Discussion List Archives

[Date Prev][Date Next][Thread Prev][Thread Next][Date Index][Thread Index]

Re: [Cif2-encoding] A new(?) compromise position. .


On Wednesday, September 29, 2010 12:00 PM, Herbert J. Bernstein wrote:
>   I know from long and painful experience that files with just a few accented characters are very, very difficult to clearly identify, and can look like valid UTF8 files.  UTF8 is _not_ self-identifying without the BOM.

UTF-8 is not deterministically self-identifying either with or without a BOM.  It is always conceivable that the supposed BOM bytes are intended as ordinary encoded characters in some other encoding.  On the other hand, I don't know of any other character encoding in which a well-formed CIF could begin with the bytes of a UTF-8 BOM.  Perhaps that makes a BOM sufficient for our purposes.

>   The case that really convinced me that there was a problem was a French document with a lower case e with an accent acute on the E.  I nearly missed a  misencoding of a mac native file that because it was being misread as a capital E in a UTF8 file showed the accent as grave.

I wonder whether you and James are thinking along different lines.  The error you describe indeed sounds tricky to catch by eye, but isolated non-ASCII characters should never pose a problem for computer detection of UTF-8 vs. single-byte encodings.  For ASCII-compatible, non-UTF-8 encoded text to be simultaneously be valid UTF-8 requires that non-ASCII character codes occur only in particular 2-, 3-, and 4-byte patterns.  That can never be the case for isolated non-ASCII characters, thus even one such isolated character is enough to let a decoder determine that its input is not valid UTF-8.

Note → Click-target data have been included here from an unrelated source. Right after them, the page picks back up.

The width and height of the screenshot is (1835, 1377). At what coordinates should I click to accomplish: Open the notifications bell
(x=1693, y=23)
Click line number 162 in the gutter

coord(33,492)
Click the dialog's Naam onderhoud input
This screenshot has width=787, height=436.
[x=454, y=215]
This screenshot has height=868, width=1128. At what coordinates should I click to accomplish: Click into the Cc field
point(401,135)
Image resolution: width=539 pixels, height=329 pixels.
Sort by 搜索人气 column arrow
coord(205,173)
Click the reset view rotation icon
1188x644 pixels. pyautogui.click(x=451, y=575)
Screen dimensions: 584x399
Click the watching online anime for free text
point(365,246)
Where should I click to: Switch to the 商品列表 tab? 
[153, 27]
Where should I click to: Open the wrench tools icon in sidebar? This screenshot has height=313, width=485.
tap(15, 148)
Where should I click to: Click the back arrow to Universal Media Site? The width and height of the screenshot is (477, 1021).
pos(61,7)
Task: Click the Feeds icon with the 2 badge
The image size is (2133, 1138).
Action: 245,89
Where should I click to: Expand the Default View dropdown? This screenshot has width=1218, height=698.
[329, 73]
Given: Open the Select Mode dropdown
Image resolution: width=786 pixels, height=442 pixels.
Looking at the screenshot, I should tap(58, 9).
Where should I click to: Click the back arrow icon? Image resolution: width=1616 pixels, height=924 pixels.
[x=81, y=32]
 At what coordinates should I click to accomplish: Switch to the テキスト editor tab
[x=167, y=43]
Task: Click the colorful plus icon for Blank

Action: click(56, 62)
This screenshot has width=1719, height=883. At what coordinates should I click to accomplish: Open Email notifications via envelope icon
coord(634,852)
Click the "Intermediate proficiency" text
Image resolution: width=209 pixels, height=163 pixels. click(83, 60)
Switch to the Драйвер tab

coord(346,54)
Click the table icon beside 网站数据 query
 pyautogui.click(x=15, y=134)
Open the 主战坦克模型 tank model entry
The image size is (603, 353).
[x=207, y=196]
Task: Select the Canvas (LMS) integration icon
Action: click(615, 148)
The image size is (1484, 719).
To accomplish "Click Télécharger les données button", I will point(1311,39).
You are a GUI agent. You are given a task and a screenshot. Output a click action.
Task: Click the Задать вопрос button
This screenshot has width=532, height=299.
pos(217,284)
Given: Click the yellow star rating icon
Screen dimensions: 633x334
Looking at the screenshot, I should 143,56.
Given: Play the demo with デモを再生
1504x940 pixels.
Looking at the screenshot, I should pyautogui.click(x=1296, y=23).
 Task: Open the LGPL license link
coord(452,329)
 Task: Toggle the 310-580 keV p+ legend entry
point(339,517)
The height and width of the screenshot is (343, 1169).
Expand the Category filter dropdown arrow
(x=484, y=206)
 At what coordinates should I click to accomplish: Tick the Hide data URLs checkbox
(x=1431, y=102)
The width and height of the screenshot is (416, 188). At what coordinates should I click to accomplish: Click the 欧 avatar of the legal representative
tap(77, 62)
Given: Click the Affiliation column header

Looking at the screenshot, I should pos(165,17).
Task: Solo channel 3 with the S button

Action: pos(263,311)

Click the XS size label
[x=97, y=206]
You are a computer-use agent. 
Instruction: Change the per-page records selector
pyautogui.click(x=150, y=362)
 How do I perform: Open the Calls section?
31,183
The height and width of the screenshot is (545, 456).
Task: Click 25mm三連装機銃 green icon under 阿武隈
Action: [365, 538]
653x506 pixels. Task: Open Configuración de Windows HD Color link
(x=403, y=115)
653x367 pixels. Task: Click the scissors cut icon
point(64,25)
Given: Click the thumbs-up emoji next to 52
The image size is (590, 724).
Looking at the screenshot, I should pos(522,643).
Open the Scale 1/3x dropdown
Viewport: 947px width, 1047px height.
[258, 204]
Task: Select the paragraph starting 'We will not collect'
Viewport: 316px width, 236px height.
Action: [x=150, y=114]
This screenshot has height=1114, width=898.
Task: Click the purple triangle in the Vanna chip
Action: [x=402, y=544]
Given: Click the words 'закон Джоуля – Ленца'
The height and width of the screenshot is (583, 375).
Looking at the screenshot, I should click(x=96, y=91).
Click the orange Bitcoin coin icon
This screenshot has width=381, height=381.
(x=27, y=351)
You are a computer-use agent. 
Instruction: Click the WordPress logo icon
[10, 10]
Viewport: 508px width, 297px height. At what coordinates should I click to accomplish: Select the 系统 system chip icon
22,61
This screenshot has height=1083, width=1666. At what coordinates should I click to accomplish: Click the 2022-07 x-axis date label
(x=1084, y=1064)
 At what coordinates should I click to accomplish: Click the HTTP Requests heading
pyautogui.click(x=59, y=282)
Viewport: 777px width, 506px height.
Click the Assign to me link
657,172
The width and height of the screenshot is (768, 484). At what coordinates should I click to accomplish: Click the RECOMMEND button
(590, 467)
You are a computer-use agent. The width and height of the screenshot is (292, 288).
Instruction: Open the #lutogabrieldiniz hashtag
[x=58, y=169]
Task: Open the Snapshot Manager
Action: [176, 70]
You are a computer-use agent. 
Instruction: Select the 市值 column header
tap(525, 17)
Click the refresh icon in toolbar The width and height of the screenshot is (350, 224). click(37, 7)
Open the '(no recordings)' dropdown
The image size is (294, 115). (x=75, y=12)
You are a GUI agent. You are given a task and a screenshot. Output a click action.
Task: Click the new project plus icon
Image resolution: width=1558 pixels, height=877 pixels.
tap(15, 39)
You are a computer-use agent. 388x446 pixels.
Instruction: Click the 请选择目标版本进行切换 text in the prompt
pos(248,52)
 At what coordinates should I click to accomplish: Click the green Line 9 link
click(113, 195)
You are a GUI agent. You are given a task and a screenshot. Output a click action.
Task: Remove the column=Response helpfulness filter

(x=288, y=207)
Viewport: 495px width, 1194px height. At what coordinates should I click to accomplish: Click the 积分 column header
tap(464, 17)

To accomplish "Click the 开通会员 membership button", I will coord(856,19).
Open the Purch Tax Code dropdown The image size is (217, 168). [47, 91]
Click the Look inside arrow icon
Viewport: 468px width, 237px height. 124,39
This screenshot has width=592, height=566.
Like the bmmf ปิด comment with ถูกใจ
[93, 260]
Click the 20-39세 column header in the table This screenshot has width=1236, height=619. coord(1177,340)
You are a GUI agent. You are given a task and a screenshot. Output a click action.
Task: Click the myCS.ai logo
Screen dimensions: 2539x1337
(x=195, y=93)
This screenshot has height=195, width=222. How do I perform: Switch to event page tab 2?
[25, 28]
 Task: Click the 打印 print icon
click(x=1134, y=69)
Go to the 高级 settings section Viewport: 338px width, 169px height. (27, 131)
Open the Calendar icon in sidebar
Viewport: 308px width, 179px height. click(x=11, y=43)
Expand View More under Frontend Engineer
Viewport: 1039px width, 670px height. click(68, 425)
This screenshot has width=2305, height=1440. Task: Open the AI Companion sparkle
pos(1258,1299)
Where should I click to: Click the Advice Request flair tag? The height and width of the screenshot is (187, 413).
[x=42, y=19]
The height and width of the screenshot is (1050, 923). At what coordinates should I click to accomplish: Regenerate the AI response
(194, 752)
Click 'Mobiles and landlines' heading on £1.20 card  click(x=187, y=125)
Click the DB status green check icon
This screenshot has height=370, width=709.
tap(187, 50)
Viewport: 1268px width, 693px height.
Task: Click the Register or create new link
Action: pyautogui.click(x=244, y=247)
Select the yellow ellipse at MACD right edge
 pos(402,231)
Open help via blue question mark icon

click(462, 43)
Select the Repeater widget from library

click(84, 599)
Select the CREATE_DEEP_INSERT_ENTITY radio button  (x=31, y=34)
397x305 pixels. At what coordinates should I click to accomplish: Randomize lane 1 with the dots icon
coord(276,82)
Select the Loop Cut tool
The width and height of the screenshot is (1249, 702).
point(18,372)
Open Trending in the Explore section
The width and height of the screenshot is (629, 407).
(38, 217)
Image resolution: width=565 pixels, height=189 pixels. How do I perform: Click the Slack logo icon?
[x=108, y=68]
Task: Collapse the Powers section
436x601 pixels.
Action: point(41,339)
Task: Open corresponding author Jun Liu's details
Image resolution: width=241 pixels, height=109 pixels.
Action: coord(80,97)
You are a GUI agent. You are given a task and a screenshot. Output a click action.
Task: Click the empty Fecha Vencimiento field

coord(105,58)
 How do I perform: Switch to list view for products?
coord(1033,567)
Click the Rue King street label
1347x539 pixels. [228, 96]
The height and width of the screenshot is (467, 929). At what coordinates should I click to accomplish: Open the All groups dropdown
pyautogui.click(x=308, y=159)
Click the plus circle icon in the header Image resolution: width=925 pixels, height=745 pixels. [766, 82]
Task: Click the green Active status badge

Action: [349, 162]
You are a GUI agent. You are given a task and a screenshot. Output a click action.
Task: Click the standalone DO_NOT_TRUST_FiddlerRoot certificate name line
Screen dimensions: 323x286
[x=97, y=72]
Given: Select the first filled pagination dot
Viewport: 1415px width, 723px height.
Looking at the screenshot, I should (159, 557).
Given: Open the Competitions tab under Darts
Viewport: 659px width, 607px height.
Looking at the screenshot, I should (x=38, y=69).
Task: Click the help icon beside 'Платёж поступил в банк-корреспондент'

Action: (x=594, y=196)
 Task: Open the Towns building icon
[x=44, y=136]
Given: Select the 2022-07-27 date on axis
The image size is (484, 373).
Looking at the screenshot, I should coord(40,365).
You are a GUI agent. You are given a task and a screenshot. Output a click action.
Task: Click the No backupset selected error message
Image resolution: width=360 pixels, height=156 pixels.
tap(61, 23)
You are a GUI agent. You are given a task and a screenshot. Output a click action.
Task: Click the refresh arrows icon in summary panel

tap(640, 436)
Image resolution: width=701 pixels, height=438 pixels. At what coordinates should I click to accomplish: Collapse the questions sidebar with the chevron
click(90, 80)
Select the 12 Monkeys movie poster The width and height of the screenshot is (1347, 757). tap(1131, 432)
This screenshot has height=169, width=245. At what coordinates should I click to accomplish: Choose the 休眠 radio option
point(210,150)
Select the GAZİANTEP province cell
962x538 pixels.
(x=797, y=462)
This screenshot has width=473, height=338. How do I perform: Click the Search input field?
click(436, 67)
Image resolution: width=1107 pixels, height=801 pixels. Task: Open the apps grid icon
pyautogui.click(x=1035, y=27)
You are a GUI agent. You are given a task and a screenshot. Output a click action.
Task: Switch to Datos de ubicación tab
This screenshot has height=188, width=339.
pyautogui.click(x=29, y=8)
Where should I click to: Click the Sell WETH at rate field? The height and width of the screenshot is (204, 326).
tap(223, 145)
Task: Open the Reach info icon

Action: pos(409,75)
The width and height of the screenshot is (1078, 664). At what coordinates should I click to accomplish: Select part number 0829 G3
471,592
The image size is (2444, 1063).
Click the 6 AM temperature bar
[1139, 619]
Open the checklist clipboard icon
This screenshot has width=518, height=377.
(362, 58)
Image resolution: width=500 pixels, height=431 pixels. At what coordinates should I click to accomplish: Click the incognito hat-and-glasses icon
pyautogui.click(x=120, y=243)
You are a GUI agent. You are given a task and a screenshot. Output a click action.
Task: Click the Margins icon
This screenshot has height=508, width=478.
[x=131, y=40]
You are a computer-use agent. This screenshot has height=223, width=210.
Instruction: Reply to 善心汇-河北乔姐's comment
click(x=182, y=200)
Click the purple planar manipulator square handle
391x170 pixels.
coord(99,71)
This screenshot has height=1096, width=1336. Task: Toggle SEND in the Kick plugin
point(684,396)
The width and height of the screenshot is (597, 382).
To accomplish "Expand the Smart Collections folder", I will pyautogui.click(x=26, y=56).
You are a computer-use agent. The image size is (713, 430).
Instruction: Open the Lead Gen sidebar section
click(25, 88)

That does not, however, prevent a UTF-8 decoder from attempting to recover in some way from a decoding error.  Most that I have dealt with do so by default, often with no message to the caller.  An application developer relying on his decoder to catch invalid UTF-8 must therefore ensure that it is able to signal decoding errors to its caller and is configured to do so.

Alternatively, are you confident that in this example you have laid the blame in the right place?  I can only speculate, but I note that a double decoding (UTF-8 decoding followed by interpreting the result as Mac OS Roman) would have exactly the result you describe.  Likewise, a confusion between Mac OS Roman (assumed) and ISO-8859-1 (actual) would do the same.  I'm having trouble, however, figuring out how an error recovery mechanism might have this result, and if the character in question was between ASCII characters (highly likely for French) then the result cannot have arisen from an error-free, yet wrong UTF-8 decoding.

>   There are simply too many cases like that in which a file written in a
>non-UTF8 encoding looks like something reasonable, but wrong, to say that UTF without the BOM is self->identifying.

I have no strong objection at the moment to requiring a BOM to identify UTF-8 CIFs.  Nevertheless, I'm not yet persuaded that the risk of mis-identifying a byte stream as UTF-8 is so significant.  As far as I can tell, the worst possible case is when the true encoding is ASCII-compatible (but not UTF-8) and among the input are exactly two encoded non-ASCII characters, adjacent to each other.  Assuming equal probability of all non-ASCII characters, the likelihood of the byte stream being valid UTF-8 is around 12%.  If there are two such pairs or one triple, then the likelihood drops to under 3%.  It goes down rapidly from there with additional non-ASCII characters (to zero if any occur isolated).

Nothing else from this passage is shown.